Stated problem →
Give the stretch from the start of the records through the line containing "Looking at the screenshot, I should (397, 25)." as a numbered list, leaving out blank lines.

Supplied data →

#####

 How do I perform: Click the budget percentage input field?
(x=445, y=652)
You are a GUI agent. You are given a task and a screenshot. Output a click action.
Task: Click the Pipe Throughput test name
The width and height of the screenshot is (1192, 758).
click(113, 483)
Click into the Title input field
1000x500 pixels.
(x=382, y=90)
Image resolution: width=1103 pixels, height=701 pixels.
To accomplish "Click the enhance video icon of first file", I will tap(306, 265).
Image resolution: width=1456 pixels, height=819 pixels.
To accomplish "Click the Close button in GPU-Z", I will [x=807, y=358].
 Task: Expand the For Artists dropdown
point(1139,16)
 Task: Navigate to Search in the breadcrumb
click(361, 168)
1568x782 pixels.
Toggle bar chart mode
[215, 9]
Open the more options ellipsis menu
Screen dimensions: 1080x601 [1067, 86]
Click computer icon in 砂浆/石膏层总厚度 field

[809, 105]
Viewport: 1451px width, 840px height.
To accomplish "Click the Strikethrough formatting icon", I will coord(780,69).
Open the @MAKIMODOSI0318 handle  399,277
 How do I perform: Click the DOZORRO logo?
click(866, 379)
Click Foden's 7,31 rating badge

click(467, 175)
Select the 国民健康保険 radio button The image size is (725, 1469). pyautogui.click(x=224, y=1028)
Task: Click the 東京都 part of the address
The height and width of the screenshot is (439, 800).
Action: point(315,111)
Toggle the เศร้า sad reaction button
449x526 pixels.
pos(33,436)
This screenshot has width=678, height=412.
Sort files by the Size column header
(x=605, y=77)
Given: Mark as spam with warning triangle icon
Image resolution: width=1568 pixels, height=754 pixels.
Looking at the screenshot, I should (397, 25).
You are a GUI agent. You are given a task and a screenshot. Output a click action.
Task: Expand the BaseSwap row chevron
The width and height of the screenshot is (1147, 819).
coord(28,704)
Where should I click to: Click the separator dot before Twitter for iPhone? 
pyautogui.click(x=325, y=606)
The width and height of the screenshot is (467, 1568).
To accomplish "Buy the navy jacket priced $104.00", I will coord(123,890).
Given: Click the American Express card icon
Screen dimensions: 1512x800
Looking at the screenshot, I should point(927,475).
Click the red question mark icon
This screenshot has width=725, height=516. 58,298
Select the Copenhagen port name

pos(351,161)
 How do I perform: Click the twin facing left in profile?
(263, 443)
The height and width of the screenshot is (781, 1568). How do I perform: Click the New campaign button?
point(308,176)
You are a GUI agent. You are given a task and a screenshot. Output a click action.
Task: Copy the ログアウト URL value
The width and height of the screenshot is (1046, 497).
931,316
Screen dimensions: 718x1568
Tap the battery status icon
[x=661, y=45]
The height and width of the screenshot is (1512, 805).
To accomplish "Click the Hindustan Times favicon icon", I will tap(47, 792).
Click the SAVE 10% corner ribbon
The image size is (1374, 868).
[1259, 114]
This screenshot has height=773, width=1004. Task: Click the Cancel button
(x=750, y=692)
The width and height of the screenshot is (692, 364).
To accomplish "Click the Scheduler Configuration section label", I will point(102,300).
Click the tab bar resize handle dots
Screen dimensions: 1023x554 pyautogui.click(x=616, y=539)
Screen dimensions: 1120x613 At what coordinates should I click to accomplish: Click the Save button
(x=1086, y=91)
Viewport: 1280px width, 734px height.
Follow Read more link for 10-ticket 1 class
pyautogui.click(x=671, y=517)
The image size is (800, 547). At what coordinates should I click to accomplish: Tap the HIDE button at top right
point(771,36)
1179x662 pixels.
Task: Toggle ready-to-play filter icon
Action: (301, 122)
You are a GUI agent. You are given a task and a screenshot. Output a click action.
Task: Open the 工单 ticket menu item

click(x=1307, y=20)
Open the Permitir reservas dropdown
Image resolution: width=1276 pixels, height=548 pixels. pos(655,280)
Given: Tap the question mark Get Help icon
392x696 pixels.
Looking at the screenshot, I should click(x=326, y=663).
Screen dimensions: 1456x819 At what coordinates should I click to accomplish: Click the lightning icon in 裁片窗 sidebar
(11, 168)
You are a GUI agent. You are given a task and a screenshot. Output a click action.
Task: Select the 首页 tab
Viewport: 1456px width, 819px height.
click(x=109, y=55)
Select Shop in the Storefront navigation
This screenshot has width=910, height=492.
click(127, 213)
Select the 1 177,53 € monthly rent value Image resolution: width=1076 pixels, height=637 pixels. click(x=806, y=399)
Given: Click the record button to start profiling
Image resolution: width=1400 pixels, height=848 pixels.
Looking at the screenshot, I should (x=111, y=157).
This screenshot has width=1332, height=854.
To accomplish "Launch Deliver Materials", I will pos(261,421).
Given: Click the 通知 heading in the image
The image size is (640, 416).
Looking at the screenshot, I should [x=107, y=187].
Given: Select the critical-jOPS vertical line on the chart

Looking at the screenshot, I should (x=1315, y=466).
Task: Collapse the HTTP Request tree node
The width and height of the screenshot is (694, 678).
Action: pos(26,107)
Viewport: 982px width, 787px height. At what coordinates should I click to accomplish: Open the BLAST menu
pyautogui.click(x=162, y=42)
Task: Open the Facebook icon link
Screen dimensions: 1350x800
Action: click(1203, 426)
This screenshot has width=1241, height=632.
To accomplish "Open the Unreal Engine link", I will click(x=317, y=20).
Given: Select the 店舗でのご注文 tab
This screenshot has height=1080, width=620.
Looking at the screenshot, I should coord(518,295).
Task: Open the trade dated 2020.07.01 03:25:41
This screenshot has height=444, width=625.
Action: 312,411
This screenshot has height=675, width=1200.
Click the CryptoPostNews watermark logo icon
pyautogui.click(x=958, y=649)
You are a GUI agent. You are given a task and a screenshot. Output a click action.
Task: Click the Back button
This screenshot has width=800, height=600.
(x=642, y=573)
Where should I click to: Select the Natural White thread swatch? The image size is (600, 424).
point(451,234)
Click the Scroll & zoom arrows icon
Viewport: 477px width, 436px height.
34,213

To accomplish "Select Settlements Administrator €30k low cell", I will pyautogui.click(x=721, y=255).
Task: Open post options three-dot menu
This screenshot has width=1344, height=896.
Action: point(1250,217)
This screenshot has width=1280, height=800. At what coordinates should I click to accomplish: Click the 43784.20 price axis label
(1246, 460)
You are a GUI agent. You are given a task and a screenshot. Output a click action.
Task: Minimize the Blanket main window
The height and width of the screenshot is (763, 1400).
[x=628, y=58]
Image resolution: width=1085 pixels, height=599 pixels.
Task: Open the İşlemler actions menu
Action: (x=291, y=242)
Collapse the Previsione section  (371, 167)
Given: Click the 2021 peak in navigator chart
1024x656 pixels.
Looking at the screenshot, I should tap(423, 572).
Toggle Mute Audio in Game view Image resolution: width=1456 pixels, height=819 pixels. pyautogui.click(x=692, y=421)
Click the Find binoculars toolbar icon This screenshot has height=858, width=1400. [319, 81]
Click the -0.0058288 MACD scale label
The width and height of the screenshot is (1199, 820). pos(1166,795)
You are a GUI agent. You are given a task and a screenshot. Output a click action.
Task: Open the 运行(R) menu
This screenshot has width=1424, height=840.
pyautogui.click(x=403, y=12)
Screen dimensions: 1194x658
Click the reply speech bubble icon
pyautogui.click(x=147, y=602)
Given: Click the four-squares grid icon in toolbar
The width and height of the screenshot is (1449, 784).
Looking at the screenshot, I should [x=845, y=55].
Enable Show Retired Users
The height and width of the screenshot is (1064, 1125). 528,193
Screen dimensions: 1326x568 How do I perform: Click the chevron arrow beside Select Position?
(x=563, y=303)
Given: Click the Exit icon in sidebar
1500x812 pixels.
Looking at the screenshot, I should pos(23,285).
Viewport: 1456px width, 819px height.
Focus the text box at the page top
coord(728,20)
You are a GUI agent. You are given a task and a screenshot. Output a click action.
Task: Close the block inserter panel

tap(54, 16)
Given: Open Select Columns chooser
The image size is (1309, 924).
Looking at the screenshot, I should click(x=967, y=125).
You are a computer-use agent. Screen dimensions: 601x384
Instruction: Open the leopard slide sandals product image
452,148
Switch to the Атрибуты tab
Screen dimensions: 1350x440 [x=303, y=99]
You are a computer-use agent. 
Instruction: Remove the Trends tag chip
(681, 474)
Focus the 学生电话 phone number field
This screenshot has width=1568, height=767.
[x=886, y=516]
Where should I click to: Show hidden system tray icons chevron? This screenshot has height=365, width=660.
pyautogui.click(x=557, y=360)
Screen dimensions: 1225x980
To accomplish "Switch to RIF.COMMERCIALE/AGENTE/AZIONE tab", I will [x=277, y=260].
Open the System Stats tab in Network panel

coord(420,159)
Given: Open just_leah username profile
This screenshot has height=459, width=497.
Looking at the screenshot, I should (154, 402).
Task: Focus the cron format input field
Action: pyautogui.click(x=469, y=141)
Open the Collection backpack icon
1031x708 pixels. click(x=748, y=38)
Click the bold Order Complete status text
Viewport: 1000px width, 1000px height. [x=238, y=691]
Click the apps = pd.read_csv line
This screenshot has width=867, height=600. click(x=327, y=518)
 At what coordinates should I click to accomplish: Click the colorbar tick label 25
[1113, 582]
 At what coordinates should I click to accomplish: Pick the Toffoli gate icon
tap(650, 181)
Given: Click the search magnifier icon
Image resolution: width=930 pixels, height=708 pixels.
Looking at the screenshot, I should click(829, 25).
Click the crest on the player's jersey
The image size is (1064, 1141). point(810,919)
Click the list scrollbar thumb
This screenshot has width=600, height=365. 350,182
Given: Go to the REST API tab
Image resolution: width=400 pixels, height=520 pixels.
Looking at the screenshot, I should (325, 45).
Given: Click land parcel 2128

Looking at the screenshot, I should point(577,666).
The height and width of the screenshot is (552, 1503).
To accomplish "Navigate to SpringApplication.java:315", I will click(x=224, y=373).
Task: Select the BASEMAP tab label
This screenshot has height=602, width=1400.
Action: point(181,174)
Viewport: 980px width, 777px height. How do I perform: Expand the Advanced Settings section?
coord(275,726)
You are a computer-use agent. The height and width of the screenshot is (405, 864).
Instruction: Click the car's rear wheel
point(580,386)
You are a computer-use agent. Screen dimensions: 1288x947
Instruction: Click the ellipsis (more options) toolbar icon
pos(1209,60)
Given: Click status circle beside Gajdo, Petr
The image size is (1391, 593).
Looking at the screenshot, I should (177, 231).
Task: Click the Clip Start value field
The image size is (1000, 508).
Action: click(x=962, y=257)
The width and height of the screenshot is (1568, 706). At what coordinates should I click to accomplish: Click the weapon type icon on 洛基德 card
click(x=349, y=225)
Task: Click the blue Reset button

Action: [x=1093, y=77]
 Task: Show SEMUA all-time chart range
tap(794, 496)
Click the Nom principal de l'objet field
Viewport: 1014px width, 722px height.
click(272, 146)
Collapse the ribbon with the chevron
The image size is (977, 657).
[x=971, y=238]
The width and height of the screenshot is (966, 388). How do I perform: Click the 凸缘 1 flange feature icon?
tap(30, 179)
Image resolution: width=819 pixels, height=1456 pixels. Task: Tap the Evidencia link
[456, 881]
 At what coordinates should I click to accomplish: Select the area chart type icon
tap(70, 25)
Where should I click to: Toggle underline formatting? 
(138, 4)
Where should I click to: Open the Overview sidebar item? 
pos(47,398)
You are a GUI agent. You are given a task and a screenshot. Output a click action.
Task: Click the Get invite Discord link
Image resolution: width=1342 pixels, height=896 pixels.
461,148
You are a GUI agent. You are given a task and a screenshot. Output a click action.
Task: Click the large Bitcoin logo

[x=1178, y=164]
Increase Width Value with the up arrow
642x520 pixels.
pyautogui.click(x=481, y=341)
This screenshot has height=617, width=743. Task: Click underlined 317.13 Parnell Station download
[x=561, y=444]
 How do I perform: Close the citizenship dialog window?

#####

Written answer →
1.  How do I perform: Click the budget percentage input field?
2. (x=445, y=652)
3. You are a GUI agent. You are given a task and a screenshot. Output a click action.
4. Task: Click the Pipe Throughput test name
5. The width and height of the screenshot is (1192, 758).
6. click(113, 483)
7. Click into the Title input field
8. 1000x500 pixels.
9. (x=382, y=90)
10. Image resolution: width=1103 pixels, height=701 pixels.
11. To accomplish "Click the enhance video icon of first file", I will tap(306, 265).
12. Image resolution: width=1456 pixels, height=819 pixels.
13. To accomplish "Click the Close button in GPU-Z", I will [x=807, y=358].
14.  Task: Expand the For Artists dropdown
15. point(1139,16)
16.  Task: Navigate to Search in the breadcrumb
17. click(361, 168)
18. 1568x782 pixels.
19. Toggle bar chart mode
20. [215, 9]
21. Open the more options ellipsis menu
22. Screen dimensions: 1080x601 [1067, 86]
23. Click computer icon in 砂浆/石膏层总厚度 field
24. [809, 105]
25. Viewport: 1451px width, 840px height.
26. To accomplish "Click the Strikethrough formatting icon", I will coord(780,69).
27. Open the @MAKIMODOSI0318 handle  399,277
28.  How do I perform: Click the DOZORRO logo?
29. click(866, 379)
30. Click Foden's 7,31 rating badge
31. click(467, 175)
32. Select the 国民健康保険 radio button The image size is (725, 1469). pyautogui.click(x=224, y=1028)
33. Task: Click the 東京都 part of the address
34. The height and width of the screenshot is (439, 800).
35. Action: point(315,111)
36. Toggle the เศร้า sad reaction button
37. 449x526 pixels.
38. pos(33,436)
39. This screenshot has width=678, height=412.
40. Sort files by the Size column header
41. (x=605, y=77)
42. Given: Mark as spam with warning triangle icon
43. Image resolution: width=1568 pixels, height=754 pixels.
44. Looking at the screenshot, I should (397, 25).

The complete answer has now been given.